Step parenting has always been painted in a negative way, even in the fairy tale stories we used to listen when we were little, where the step parent used to hate and harm their step children, and often wanted them dead. But those were only stories very different from reality, where a step parent can be as loving and caring as a natural parent. If you are in the situation of forming a blended family, find out how to be a good step parent and gain the love of your step children.
Discuss with your partner
Remember that your partner is the natural parent of the child and they will have the final word regarding the child’s education. However, this does not mean you can not have rights and responsibilities, therefore, you should discuss with your partner about boundaries regarding your involvement in the child’s raising and education. Try not to take responsibilities that do not concern you, nor be disinterested, but find a way to balance things. Regularly communicate your partner the problems regarding the small one to avoid gathering resentments and never let those problems come between you as a couple.
Let the child assimilate the idea of having a step parent
The child needs time to assimilate the new situation and understand that from now on, you will be their parent. If you want to know how to be a good step parent, put yourself in the child’s position and think how hard it would be for you to understand that a new person will take one of your parent’s place in the house. It is very important to let the child know that you will only fill the place in the house and that you do not want to take their natural parents’ place in their hearts, but you are interested in getting your own place in there.

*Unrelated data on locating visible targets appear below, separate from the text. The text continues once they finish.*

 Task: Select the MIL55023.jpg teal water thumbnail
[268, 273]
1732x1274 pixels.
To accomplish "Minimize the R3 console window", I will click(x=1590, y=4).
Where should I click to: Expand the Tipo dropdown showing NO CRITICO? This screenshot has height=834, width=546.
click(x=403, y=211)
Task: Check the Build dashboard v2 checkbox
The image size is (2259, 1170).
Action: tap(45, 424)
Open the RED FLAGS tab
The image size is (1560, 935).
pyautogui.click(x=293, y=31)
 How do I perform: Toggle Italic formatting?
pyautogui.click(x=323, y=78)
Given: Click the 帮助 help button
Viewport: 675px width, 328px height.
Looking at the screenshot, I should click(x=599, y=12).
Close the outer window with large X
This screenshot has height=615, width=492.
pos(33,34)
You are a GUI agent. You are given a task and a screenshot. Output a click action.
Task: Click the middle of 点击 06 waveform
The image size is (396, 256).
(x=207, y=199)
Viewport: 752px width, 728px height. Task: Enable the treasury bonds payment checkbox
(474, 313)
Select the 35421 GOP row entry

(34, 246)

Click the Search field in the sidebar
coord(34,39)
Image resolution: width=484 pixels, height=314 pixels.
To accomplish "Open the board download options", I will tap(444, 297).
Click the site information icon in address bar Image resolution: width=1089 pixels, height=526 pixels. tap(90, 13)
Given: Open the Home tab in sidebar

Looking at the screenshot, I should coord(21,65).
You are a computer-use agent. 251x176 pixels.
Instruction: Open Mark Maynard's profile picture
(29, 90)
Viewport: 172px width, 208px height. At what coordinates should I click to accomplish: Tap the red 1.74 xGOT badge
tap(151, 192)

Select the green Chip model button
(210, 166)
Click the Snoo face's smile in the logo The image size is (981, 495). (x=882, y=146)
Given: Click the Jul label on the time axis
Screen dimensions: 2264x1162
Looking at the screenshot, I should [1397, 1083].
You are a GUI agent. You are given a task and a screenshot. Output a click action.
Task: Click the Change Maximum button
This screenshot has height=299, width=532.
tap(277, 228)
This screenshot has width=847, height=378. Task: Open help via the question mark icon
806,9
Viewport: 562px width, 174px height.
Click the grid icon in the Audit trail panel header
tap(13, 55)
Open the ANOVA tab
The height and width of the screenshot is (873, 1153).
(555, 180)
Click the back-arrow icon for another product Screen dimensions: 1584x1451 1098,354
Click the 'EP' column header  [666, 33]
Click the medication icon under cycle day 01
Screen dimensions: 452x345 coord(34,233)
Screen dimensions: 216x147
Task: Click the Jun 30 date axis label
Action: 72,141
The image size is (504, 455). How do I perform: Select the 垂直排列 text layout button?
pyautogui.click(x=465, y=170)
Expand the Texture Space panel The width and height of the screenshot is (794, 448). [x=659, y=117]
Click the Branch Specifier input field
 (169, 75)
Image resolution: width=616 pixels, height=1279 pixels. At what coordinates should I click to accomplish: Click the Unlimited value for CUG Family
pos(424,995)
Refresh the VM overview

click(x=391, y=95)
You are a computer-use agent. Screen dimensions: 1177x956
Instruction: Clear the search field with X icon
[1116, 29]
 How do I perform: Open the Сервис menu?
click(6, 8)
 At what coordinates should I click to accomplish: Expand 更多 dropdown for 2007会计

Make friends with the stepchild
A great step in learning how to be a good step parent is becoming a friend of the stepchild, creating a connection with them, letting them know you are not an enemy who wants to steal their natural parent. However, this does not mean you have to cover their mischief from your partner, as it will turn you into an accomplice rather than a friend, and you might create problems with your partner. Explain the child that your purpose is not to hide their mistakes, but to help them repair the wrong and to raise them well. Show your authority in a smooth way that will help the child see you as a good person, not the villain who is trying to make them fight with their natural parent. A great tip is to let the child call you by your name instead of forcing them to call you “mom” or “dad”, this way the child will feel closer to you.